There are ways to demonstrate a theoretical advantage by evaluating performance using various metrics through quantum information theory. For instance, there might be a method to compare trainability using Rènyi entropy or a method to train with fidelity instead of cross-entropy loss. Such analyses can provide more general criteria in complexity theory and offer tighter bounds in the PAC learning framework.
In summary, research that utilizes PAC learning theory and complexity theory to verify the problems quantum machine learning can solve is crucial.
D. Finding Potential Applications
While it might still be a speculative discussion, research on various applications where classical artificial neural networks are used is also necessary.
Classical artificial neural networks that use many parameters are mainly used in applications like 3D object detection and Natural Language Processing (NLP). Research that can directly reduce computation in these fields would be meaningful, and well-known quantum advantages, like solutions to the max-cut problem and search, could also be referenced in the design of quantum artificial neural networks.
Upon analyzing the computational load in 3D object detection, the operations handled by the 3D backbone and head accounted for as much as 97%, which is significantly high. Not only the computational load but also memory consumption is substantial. To reduce computational load and improve memory utilization, designing quantum circuits and QRAM could be one research direction.

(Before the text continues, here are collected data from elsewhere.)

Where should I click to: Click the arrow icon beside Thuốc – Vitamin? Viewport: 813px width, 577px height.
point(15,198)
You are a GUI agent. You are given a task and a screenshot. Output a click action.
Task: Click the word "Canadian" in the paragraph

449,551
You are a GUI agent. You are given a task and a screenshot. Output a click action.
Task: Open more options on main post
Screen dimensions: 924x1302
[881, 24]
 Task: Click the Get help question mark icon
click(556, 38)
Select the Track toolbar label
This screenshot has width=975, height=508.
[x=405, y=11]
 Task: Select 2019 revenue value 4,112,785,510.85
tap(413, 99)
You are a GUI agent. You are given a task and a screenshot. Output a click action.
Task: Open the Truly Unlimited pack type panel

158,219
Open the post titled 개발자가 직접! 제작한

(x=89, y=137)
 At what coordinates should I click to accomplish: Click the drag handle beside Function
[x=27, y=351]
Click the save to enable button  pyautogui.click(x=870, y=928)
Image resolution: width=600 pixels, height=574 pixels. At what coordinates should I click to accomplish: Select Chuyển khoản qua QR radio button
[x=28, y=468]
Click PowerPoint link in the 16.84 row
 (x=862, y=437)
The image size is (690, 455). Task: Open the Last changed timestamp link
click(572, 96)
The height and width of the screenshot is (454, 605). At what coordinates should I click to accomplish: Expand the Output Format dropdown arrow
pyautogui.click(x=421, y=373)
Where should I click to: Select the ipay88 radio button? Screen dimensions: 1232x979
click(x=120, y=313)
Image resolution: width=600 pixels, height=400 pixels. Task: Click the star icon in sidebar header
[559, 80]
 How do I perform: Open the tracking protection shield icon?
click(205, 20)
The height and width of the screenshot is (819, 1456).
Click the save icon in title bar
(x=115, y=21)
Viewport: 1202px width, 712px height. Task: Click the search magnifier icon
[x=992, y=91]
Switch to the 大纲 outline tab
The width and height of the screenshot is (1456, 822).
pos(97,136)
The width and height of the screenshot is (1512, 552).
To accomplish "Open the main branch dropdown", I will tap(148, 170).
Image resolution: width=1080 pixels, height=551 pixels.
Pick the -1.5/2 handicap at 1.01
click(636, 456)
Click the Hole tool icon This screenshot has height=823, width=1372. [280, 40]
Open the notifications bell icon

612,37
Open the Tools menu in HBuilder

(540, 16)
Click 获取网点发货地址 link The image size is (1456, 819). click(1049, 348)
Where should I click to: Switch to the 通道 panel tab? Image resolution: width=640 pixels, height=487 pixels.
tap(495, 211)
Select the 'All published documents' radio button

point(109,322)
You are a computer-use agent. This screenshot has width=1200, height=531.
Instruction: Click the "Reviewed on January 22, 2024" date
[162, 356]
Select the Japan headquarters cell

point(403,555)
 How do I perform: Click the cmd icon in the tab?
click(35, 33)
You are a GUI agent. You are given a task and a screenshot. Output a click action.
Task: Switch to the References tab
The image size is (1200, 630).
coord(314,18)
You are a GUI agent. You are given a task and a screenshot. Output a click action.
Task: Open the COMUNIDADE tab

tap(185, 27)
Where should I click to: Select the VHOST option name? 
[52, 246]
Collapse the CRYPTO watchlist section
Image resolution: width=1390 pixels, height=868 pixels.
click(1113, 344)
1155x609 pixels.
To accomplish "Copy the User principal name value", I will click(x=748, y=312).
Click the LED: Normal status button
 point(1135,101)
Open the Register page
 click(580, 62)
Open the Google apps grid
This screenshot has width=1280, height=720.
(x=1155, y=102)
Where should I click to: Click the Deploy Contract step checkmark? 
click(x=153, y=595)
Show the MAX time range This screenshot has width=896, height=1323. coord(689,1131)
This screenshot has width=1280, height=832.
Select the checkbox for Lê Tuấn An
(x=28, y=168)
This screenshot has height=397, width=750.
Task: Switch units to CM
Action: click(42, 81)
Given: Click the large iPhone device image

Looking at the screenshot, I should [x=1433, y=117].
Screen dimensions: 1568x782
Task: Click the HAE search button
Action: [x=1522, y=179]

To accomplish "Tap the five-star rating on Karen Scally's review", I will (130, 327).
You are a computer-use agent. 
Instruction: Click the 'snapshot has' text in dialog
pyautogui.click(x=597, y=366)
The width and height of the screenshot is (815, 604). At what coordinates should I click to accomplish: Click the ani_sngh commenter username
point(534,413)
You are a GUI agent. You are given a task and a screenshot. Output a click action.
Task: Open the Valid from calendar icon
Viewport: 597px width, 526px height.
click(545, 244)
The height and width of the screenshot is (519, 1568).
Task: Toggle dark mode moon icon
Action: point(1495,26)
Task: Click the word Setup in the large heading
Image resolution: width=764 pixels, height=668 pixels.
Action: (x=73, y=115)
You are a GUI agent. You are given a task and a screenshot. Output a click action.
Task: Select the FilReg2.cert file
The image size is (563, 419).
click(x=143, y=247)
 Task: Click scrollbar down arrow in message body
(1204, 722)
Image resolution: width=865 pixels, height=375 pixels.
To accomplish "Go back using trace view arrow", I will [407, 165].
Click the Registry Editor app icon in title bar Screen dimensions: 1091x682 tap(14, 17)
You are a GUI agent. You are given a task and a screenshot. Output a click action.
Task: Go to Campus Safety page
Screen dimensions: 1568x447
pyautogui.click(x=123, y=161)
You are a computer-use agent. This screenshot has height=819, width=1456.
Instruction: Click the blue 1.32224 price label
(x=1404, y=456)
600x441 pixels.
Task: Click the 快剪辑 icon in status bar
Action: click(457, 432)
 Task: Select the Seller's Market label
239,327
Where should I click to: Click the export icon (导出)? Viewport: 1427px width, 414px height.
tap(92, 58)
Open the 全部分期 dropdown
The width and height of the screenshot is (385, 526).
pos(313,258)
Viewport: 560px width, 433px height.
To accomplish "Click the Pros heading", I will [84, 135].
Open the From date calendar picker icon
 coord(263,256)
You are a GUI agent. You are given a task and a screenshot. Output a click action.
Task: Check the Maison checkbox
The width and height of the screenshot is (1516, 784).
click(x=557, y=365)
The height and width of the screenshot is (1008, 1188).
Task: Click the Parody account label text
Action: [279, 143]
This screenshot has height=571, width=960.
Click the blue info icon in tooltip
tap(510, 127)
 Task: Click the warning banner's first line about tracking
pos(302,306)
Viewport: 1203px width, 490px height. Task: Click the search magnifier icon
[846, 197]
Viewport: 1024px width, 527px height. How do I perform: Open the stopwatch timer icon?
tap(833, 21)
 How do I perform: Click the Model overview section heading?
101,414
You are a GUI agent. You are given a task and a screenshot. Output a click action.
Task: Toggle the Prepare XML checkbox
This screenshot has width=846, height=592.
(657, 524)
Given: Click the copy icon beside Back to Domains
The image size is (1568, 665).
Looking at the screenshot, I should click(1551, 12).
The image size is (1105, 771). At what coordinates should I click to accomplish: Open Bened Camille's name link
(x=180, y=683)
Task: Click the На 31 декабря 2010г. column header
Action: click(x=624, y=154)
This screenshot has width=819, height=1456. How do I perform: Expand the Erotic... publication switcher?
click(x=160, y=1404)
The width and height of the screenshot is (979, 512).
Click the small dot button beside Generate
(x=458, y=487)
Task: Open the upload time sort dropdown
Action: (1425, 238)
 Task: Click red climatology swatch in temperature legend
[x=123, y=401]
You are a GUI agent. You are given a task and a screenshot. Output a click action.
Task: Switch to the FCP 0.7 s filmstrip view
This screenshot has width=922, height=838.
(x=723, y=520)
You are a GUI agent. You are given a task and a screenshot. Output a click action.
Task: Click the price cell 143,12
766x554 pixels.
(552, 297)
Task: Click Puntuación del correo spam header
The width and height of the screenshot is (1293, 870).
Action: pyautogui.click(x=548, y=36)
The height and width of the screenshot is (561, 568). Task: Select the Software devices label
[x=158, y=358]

In NLP, research on token embeddings and the Transformer structure can also be a research direction.
Lastly, by utilizing actual data to validate research on QUBO optimization or oracles, combining QML with quantum communication in quantum cloud could become a new quantum distributed learning framework.
VI. Concluding Remark
So far, I have examined methods to move towards energy-efficient and practical quantum AI. While classical artificial intelligence still significantly outperforms quantum artificial intelligence, the rate of advancement for massive AI models like LLM is expected to slow down gradually. Due to cost issues, I anticipate that quantum AI will emerge as an alternative in the near future. At such a juncture, if I further research the fundamentals of QML, discover energy-efficient QML techniques, identify theoretical quantum advantages, and conduct research on applications that can utilize them, I firmly believe that I will be able to commercialize that quantum AI when it becomes necessary.